Tullio Locchi, stampa ai sali d’argento inserita in un album

The Museum will virtually bring to your homes a selection of photographs coming from our archive. Every week you will discover new images.

Chief White Elk and the blackshirts, Tuscany, 1924

Tullio Locchi, gelatin silver print pasted into an album.

Edgar Laplante was born in Pawtucket (USA) in 1888. After entering Europe to act in the movie La caravane vers l’Ouest using the pseudonym of Chief White Elk, he arrived in Italy in 1924 and passed himself off as a delegate of the League of Nations elected to represent the Native Americans. The dear leather jacket with fringed pants allowed him to become very popular and to receive all the honours from the Italian fascist regime.
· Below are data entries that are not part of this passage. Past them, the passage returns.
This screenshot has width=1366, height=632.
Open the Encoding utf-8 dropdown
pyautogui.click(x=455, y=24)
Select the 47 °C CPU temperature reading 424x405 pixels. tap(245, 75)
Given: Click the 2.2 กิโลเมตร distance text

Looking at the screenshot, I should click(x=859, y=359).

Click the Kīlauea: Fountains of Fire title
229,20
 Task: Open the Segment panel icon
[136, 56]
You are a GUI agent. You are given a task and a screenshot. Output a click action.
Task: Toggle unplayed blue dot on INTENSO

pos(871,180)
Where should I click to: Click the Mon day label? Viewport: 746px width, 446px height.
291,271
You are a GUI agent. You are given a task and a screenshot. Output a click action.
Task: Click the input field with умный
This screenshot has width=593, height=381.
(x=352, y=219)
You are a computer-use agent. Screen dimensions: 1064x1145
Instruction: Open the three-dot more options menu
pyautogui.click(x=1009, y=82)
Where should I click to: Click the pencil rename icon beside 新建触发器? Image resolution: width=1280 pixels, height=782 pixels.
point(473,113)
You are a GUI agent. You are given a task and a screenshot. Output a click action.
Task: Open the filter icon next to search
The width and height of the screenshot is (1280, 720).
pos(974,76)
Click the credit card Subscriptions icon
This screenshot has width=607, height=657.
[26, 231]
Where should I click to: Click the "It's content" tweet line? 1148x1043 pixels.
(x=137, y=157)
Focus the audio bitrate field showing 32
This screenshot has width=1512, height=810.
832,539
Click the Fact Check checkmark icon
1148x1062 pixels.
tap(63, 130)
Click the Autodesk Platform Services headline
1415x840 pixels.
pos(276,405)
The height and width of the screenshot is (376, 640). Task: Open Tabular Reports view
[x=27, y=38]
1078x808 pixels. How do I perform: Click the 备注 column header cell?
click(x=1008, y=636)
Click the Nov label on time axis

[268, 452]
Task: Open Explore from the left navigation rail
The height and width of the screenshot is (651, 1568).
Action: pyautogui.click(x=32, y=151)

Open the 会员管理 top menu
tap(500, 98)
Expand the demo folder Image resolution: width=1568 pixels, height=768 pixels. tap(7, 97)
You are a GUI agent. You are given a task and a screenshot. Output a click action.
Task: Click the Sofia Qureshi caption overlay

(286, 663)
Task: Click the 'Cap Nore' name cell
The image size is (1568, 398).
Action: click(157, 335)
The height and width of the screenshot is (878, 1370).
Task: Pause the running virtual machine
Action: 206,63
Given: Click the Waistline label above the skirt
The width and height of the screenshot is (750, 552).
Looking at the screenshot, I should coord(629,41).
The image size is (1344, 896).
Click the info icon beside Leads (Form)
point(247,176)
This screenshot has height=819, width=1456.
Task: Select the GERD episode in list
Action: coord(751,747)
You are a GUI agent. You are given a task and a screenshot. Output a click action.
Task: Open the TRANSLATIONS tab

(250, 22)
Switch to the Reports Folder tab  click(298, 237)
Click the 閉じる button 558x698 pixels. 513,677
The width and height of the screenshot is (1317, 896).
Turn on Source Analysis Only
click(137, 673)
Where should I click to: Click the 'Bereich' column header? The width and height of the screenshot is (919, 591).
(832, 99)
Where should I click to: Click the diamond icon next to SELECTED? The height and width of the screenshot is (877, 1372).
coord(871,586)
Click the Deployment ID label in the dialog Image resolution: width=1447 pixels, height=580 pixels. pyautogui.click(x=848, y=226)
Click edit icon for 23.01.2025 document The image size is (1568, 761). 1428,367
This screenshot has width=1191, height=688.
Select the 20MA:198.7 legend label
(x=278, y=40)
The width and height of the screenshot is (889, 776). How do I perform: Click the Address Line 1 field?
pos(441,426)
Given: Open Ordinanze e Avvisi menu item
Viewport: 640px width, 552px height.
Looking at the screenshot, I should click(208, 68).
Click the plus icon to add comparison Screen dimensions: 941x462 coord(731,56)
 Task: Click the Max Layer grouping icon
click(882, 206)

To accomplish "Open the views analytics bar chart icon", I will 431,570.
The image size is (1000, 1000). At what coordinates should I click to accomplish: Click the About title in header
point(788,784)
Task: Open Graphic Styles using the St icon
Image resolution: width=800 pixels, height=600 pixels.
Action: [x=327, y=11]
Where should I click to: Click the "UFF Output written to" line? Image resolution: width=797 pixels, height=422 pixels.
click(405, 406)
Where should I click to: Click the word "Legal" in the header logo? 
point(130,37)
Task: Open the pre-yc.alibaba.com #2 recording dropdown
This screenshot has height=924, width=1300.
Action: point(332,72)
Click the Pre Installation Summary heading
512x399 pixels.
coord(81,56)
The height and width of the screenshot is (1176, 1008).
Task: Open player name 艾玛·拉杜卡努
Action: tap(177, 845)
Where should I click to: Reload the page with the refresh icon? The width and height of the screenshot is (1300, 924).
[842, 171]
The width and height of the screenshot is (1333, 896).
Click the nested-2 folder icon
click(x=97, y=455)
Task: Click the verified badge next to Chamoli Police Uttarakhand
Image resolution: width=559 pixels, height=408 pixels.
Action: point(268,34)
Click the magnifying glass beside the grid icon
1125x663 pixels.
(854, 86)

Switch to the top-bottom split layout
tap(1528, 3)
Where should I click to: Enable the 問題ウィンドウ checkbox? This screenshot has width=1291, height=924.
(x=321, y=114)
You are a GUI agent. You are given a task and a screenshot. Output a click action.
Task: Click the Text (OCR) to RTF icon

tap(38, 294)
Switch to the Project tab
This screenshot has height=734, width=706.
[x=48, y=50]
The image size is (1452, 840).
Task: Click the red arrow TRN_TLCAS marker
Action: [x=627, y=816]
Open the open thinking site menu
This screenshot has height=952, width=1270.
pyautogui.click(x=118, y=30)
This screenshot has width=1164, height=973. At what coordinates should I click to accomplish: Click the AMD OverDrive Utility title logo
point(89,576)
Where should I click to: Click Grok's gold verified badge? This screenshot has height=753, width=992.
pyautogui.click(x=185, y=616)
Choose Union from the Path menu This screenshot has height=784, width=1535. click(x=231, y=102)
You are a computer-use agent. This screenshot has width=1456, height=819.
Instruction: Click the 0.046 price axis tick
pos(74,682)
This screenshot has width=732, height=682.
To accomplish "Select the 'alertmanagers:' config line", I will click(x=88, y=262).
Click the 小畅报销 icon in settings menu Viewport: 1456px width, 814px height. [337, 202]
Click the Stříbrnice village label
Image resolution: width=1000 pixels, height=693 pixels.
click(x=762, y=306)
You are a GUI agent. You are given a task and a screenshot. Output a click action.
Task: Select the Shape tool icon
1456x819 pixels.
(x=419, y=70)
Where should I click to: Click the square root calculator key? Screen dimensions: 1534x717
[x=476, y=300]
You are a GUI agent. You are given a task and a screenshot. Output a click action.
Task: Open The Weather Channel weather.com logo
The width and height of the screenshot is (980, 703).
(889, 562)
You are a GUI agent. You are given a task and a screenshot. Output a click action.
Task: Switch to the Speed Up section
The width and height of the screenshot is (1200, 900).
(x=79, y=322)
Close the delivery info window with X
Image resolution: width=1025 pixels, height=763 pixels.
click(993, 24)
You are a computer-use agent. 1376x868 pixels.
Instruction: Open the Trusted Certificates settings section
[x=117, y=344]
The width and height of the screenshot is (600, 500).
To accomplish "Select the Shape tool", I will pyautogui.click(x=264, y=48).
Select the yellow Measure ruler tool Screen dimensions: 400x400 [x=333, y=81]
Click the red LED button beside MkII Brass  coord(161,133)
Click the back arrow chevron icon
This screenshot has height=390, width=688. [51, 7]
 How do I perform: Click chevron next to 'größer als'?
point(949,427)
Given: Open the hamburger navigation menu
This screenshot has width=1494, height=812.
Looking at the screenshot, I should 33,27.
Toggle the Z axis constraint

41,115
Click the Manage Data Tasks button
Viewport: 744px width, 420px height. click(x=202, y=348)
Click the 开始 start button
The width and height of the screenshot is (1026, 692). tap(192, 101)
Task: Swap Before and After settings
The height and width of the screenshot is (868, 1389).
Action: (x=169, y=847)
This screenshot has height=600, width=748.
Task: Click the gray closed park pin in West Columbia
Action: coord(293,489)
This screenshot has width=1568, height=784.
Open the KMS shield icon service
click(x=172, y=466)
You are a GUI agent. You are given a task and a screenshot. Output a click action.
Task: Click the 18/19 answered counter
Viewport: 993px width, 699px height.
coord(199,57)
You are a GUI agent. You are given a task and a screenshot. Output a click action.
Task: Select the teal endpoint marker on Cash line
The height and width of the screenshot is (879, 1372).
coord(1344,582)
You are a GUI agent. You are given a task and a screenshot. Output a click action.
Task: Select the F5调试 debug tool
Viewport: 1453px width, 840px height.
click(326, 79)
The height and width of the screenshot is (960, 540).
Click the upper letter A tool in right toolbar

In this picture he is portrayed during his visit to Tuscany posing together with a group of blackshirts doing the Roman salute. For this occasion, instead of wearing the classic Indian hat, he wore a fez. These clothes are on display in a window in the corridor of the Lombroso Museum.

Chief White Elk, with his histrionic character, managed to squander the fortune of two Italian-Austrian noblewomen both in love with him. Convicted of fraud and sentenced to five years of jail by Turin’s court in 1926, he would justify himself by saying during the trial: “I’m an actor, I just did what people expected me to do”.